## Exercise prompt
Count the lines in the entries below that contain the string "should", treating uppercase and lowercase as different, and give only that number.

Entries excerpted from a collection
=====
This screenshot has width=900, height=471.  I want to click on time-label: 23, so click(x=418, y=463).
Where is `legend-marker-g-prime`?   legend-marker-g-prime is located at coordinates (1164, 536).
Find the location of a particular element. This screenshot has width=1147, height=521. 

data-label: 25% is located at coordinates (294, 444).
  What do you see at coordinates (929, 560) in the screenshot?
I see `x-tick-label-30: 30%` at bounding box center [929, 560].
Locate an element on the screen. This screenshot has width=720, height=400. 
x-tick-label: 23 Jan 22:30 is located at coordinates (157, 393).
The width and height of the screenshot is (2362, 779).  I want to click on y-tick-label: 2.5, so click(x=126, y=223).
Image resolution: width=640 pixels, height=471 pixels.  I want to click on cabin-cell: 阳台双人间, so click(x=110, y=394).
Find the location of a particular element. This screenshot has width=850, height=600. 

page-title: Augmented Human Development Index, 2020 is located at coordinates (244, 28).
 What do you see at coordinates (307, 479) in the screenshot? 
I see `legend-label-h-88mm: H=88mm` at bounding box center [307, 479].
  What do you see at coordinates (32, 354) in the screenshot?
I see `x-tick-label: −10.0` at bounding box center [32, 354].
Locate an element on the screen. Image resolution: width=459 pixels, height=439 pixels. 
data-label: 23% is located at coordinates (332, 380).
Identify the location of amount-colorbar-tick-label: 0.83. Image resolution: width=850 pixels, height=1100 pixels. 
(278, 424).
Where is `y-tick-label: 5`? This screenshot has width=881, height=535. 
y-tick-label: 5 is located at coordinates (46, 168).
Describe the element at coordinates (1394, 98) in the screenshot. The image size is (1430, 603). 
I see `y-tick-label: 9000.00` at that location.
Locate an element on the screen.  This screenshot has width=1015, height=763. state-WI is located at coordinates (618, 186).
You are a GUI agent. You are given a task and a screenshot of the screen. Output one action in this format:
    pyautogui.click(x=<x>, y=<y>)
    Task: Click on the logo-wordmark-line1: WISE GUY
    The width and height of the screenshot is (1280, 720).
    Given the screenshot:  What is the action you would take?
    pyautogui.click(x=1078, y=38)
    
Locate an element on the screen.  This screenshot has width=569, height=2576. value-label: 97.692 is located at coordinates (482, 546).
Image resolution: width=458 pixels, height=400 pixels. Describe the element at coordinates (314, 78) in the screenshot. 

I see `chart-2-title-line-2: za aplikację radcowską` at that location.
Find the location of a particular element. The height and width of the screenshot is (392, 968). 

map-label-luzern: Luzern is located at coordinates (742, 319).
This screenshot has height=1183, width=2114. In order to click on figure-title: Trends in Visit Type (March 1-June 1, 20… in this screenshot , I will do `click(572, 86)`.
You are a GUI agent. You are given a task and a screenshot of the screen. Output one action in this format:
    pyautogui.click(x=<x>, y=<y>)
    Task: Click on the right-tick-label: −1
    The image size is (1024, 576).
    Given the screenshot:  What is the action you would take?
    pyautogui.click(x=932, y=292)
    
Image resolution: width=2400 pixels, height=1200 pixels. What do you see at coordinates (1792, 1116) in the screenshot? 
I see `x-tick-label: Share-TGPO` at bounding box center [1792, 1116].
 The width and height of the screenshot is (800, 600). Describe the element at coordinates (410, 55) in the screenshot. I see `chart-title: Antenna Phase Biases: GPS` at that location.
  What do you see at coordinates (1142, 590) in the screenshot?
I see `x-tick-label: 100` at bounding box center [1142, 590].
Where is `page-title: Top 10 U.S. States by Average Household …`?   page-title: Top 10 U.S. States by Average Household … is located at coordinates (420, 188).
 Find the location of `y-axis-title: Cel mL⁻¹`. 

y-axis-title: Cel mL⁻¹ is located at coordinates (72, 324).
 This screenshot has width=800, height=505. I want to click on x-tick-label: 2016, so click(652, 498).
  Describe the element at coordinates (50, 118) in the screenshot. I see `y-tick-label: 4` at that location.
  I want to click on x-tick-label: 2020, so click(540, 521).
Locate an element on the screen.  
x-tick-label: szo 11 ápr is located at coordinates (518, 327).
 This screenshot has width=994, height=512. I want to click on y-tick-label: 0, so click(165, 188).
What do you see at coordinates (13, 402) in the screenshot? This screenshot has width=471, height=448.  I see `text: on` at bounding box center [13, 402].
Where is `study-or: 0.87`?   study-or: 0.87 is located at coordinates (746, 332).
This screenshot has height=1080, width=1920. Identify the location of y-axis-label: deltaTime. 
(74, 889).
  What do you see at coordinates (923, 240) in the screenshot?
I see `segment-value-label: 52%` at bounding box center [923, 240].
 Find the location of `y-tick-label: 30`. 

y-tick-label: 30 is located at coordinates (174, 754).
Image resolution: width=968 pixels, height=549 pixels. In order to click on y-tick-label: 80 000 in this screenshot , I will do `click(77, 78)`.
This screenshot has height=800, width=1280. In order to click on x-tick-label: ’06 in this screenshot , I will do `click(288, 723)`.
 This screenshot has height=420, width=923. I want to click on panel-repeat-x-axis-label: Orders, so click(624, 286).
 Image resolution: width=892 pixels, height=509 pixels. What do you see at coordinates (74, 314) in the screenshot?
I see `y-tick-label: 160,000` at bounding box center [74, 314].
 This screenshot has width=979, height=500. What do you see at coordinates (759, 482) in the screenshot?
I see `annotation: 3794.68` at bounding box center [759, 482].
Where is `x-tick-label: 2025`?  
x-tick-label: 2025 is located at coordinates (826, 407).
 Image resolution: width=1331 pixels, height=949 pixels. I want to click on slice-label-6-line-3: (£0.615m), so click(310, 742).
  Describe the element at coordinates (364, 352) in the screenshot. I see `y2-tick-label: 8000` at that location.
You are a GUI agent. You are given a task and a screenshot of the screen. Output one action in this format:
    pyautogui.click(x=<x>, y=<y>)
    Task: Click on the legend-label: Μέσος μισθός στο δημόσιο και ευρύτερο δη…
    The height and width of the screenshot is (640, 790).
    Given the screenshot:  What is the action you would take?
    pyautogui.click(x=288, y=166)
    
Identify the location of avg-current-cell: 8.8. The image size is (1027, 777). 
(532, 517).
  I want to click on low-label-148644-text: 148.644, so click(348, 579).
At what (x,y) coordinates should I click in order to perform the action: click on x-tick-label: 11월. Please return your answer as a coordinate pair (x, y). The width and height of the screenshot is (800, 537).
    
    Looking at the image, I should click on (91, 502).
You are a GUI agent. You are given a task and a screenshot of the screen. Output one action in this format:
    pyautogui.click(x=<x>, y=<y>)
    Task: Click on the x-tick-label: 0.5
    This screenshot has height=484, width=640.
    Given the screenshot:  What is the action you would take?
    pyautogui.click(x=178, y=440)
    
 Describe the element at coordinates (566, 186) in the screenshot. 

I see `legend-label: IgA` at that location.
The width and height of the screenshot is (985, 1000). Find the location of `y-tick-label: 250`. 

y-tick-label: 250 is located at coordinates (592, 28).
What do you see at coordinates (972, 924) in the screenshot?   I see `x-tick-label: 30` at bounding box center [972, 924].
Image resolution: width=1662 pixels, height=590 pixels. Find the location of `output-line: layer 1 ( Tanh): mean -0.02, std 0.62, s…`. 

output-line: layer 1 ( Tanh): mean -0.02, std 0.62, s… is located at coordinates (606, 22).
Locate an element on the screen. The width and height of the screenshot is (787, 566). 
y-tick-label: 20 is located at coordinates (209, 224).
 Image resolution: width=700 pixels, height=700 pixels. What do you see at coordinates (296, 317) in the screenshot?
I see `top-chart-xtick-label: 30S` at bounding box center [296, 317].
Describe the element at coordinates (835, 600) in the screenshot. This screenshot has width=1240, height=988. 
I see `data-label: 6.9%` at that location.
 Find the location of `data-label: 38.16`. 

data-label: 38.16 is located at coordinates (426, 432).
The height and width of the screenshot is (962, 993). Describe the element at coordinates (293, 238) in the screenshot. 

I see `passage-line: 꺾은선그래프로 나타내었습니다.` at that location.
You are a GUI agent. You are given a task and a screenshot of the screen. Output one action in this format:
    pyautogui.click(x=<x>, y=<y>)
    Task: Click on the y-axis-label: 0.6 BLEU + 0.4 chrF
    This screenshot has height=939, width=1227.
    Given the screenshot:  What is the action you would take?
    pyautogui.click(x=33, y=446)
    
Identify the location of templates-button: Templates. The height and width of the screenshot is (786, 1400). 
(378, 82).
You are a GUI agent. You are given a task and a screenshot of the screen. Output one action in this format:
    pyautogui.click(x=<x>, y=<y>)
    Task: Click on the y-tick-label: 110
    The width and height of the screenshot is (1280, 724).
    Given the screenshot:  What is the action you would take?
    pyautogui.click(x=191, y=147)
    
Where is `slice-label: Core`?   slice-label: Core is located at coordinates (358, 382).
=====
## Exercise solution
2